LVDD - left ventricular end-diastolic diameter; LVSD - left ventricular end-systolic diameter; EF - ejection fraction; E/A - early diastolic myocardial velocity/late diastolic myocardial velocity; RV - right ventricular diameter; RA - right atrium diameter; TAPSE - tricuspid annular plane systolic excursion; PAP - pulmonary arterial pressure; PCWP - pulmonary capillary corner pressure; PVR - pulmonary vascular resistance; CO - cardiac output; RAP - right atrial pressure; RVP - right ventricular pressure; NT-proBNP - N-terminal (NT) prohormone B-type natriuretic peptide; NYHA - New York Heart Association

Discussion

Type 1 GD is the most common form of the disease. Type 1 GD is also called the adult or non-neuropathic GD where the brain is unaffected. Patients with type 1 GD have an enlarged spleen and liver, anemia, and a low platelet count and they may also experience bone pain and bone deterioration. Symptoms can occur at any age.

The enzyme replacement therapy has been widely used in GD. Good results are obtained without irreversible damage to the signs and symptoms, especially when started early. The best and fastest response was found to be an elevation in hemoglobin (Hb) and platelet (PLT) counts and reduction of organomegaly, but there was no improvement in pulmonary and skeletal findings (3). Our case also had similar clinical outcomes (Table 1).

Previously, in some cases, PAH-specific therapies have been shown as beneficial in PAH in GD, but available data are insufficient to develop a treatment algorithm for these patients (4,5). PAH has an increased incidence in these patients, the cause of which is unknown.

A prostacyclin pathway inhibitor epoprostenol has been used intravenous infusions for the treatment of PAH in GD and it has been reported that it may be useful in treatment (6). However, serious side effects associated with the drug delivery system may develop. Therefore, oral drugs may be preferred in terms of both side effects and ease of use.

Macitentan was developed as dual endothelin receptor blockers (ERB) by changing its structure to increase the effectiveness and safety of Bosentan, the first molecule used orally and found in ERB. In a randomized controlled trial, it was shown to reduce the combined endpoint of morbidity and mortality among patients with PAH, to increase the exercise capacity, and to benefit patients who had not previously received treatment or those who received other treatment (7).
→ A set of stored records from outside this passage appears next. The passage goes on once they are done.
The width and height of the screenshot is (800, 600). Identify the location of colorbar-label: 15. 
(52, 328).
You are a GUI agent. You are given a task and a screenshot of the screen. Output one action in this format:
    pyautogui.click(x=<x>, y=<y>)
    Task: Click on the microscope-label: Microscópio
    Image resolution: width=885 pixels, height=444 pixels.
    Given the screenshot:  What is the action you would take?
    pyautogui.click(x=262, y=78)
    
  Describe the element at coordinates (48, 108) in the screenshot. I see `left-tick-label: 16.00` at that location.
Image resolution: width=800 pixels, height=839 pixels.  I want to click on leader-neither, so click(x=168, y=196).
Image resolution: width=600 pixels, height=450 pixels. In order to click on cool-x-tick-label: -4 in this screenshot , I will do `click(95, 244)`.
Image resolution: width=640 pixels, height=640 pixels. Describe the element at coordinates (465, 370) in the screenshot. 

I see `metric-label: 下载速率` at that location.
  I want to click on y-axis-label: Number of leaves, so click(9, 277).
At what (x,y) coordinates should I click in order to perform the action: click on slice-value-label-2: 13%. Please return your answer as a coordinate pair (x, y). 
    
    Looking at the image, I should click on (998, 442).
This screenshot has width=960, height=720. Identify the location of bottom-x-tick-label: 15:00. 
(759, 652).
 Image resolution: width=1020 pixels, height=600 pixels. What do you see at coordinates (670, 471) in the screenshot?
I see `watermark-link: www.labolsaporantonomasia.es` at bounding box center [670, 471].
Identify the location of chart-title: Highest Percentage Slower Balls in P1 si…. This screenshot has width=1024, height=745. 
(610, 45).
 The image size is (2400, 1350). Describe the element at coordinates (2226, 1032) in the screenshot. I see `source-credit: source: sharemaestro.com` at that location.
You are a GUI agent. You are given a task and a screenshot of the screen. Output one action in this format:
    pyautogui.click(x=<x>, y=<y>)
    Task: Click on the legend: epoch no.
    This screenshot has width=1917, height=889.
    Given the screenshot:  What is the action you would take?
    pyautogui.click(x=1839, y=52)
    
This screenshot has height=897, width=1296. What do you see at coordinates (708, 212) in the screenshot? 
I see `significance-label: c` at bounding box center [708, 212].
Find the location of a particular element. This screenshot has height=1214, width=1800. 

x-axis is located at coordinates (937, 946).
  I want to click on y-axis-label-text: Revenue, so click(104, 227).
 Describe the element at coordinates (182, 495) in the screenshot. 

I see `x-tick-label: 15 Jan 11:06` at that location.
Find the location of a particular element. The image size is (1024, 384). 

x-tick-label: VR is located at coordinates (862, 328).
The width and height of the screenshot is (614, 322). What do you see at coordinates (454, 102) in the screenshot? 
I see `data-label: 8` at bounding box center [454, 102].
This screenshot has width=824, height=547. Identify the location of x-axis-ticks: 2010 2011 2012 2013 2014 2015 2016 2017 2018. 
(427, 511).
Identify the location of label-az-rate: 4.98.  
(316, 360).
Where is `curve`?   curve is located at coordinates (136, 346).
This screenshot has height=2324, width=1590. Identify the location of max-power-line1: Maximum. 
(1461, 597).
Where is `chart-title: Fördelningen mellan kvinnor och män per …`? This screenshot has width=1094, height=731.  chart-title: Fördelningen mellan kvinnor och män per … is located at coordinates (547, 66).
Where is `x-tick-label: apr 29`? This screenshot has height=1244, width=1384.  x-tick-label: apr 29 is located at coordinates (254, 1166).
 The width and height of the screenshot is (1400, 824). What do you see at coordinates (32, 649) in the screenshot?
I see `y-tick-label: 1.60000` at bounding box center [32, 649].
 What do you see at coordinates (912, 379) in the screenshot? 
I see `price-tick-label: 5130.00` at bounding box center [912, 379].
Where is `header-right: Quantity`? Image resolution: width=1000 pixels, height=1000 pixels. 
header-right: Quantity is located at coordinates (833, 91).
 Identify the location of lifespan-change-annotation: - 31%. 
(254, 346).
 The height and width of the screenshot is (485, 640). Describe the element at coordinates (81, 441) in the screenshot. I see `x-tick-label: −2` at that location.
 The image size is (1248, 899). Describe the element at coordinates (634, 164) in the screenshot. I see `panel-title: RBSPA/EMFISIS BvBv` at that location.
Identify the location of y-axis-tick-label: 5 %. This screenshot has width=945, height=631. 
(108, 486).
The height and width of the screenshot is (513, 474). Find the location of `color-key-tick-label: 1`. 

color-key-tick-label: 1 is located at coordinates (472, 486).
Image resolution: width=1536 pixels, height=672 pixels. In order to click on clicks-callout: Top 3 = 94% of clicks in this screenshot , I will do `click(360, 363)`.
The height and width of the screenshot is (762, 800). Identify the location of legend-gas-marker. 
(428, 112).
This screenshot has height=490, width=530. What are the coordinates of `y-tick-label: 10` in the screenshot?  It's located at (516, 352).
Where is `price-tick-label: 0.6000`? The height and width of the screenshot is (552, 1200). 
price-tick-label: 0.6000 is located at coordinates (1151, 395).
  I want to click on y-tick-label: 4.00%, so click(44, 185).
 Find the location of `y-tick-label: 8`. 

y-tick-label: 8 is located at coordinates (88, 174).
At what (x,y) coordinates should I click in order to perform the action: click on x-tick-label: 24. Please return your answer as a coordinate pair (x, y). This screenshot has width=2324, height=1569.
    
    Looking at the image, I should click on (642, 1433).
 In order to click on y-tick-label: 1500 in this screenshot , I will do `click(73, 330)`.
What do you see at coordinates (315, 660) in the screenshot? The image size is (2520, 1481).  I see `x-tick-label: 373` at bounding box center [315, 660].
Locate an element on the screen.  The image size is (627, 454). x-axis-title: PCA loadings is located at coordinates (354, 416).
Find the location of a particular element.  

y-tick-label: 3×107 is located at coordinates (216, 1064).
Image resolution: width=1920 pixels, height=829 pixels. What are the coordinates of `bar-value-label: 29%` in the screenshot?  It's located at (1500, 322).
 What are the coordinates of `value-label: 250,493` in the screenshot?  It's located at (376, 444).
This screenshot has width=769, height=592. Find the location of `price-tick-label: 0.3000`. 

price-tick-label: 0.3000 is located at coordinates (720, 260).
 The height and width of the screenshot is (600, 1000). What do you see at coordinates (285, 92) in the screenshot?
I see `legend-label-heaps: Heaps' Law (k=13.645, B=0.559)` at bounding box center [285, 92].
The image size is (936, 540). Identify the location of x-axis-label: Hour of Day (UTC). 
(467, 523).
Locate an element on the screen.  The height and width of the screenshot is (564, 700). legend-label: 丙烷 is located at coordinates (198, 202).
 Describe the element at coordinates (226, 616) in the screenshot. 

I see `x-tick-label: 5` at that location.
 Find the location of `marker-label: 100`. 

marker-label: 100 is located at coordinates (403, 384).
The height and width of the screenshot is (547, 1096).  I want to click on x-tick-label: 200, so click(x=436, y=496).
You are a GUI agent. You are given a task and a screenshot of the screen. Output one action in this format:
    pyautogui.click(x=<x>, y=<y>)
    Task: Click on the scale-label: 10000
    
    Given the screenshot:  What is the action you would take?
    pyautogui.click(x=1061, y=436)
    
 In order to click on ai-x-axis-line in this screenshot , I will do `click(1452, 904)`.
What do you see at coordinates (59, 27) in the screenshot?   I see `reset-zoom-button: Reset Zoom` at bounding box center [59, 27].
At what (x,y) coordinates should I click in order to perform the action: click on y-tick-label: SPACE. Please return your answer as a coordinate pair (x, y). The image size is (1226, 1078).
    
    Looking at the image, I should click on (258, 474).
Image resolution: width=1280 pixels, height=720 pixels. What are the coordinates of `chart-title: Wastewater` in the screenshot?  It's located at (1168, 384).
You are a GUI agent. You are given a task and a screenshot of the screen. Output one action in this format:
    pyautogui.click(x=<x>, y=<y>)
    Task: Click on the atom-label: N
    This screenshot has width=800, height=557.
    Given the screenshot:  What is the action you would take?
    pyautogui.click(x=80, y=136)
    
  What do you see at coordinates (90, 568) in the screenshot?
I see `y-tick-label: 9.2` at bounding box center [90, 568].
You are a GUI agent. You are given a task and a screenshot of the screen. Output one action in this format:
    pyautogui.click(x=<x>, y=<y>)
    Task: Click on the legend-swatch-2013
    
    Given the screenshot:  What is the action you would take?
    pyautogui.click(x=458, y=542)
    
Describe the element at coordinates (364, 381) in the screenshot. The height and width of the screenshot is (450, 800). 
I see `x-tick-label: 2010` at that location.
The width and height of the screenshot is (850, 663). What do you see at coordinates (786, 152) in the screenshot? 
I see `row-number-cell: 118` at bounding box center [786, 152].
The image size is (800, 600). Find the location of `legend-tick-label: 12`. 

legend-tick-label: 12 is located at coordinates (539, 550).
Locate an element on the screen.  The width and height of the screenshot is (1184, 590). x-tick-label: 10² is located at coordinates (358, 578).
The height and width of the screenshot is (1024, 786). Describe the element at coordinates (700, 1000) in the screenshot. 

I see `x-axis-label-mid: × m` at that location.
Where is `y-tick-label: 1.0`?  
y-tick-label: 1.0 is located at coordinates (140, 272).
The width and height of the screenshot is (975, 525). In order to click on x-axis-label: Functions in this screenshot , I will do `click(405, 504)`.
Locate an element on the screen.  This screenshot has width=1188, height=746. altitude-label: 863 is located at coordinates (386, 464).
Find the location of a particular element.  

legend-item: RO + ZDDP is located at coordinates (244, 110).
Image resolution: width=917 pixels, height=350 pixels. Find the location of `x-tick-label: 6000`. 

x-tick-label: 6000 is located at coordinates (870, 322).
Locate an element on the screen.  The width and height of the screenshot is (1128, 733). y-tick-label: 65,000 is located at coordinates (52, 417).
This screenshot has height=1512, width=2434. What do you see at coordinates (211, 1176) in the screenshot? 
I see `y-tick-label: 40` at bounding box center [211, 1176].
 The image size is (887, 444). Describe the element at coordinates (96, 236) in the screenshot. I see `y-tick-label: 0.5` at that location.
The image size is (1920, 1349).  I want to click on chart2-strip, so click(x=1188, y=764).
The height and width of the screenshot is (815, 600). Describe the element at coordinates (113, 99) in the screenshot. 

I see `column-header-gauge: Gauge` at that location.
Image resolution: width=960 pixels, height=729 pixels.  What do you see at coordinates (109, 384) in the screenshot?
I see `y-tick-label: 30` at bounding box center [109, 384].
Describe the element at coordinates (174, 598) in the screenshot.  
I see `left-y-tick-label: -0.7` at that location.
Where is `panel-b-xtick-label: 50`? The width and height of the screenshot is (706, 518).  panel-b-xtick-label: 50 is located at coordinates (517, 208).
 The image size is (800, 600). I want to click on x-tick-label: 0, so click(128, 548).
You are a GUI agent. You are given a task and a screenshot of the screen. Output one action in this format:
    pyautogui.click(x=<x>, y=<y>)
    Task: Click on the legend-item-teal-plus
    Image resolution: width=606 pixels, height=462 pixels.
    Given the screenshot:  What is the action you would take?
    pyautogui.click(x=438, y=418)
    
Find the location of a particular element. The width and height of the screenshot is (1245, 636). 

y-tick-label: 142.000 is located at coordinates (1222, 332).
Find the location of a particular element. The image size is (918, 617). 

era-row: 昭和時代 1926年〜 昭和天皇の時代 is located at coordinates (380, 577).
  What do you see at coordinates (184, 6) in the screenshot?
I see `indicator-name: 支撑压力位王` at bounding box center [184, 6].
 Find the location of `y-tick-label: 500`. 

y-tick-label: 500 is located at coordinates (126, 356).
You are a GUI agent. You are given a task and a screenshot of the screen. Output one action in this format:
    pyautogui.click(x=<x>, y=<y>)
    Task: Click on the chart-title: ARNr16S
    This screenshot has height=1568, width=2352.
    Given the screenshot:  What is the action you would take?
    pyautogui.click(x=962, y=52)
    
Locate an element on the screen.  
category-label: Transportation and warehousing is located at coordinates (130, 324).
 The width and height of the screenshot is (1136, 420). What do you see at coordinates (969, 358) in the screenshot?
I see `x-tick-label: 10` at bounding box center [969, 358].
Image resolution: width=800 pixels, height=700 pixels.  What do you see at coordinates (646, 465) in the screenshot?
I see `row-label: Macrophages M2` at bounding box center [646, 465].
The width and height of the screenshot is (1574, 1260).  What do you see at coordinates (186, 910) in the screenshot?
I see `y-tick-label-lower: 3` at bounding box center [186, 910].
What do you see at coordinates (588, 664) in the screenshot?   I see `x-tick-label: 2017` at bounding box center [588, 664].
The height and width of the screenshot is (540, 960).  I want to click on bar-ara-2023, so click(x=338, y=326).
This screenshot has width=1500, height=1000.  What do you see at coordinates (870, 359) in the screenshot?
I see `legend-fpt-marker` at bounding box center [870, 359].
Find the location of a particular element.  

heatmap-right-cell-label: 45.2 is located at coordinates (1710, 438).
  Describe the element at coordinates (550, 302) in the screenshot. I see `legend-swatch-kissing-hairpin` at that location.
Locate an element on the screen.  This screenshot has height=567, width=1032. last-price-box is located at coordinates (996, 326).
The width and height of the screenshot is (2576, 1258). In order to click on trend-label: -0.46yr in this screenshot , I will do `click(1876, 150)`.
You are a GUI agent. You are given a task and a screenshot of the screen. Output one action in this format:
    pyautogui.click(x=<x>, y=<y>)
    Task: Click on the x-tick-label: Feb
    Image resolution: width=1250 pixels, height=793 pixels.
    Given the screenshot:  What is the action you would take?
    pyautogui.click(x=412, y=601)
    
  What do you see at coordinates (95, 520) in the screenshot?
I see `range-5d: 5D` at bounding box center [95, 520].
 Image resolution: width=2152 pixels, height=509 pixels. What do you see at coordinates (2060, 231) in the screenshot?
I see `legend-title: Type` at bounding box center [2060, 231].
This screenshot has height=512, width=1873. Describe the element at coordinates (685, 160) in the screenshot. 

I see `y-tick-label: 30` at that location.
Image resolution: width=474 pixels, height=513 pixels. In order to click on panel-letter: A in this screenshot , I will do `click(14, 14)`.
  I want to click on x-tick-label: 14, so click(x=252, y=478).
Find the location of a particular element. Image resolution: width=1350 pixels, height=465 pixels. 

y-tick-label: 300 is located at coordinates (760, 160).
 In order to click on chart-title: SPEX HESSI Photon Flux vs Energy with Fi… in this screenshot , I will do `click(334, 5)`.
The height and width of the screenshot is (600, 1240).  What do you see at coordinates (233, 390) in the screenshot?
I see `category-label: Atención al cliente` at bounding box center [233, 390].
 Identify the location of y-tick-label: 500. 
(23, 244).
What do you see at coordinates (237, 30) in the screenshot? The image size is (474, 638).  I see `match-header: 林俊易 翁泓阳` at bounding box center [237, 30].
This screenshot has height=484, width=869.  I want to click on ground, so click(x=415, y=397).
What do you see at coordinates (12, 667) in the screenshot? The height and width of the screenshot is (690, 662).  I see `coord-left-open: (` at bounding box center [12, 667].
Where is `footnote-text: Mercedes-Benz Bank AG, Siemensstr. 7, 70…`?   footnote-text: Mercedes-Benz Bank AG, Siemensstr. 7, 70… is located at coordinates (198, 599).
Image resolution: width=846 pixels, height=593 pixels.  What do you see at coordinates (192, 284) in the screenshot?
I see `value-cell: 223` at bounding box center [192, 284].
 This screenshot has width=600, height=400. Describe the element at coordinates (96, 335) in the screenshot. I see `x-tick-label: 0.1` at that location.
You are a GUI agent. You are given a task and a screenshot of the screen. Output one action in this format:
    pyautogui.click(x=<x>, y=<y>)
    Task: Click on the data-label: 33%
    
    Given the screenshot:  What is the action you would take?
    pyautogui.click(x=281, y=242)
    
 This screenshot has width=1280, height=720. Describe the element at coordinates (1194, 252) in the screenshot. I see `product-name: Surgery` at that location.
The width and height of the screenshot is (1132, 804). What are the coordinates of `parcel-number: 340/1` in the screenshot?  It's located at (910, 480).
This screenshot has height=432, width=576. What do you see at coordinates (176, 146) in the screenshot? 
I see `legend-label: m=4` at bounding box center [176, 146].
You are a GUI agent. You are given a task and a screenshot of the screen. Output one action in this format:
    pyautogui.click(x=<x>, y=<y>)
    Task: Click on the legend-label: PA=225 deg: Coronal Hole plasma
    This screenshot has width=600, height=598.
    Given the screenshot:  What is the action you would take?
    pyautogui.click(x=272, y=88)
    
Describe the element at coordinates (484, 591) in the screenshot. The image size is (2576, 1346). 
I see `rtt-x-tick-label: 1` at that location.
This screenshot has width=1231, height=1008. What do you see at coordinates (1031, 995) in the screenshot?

However, to the best of our knowledge, it has first been reported in our case that it was used in the treatment of PAH in GD. In our case, we observed that macitentan treatment could reverse the progression of PAH and that the patient’s functional capacity and 6 minute treadmill test results improved without serious side effects. We also found an improvement in the N-terminal (NT) prohormone B-type natriuretic peptide (NT-proBNP) and tricuspid annular plane systolic excursion (TAPSE) values, proportional to the increase in functional capacity. We think that these parameters should be followed to evaluate the response to treatment.

We believe that the clinical results of macitentan in the treatment of PAH in GD; are due to an activation of the endothelin system and an increase of the plasma level in PAH and suppression of vasoconstrictor and mitogenic effects on pulmonary vascular smooth muscle cells (8,9).

Conclusion

In conclusion, although the risk of PAH increases in GD, it may lead to both morbidity and mortality. An intermittent echocardiography follow-up in these patients and macitentan treatment after advanced examination in patients with PAH can be used to improve the functional capacity of the patients and to prevent the progression of PAH. Improvement of NT-proBNP and TAPSE values should be considered during the treatment follow-up.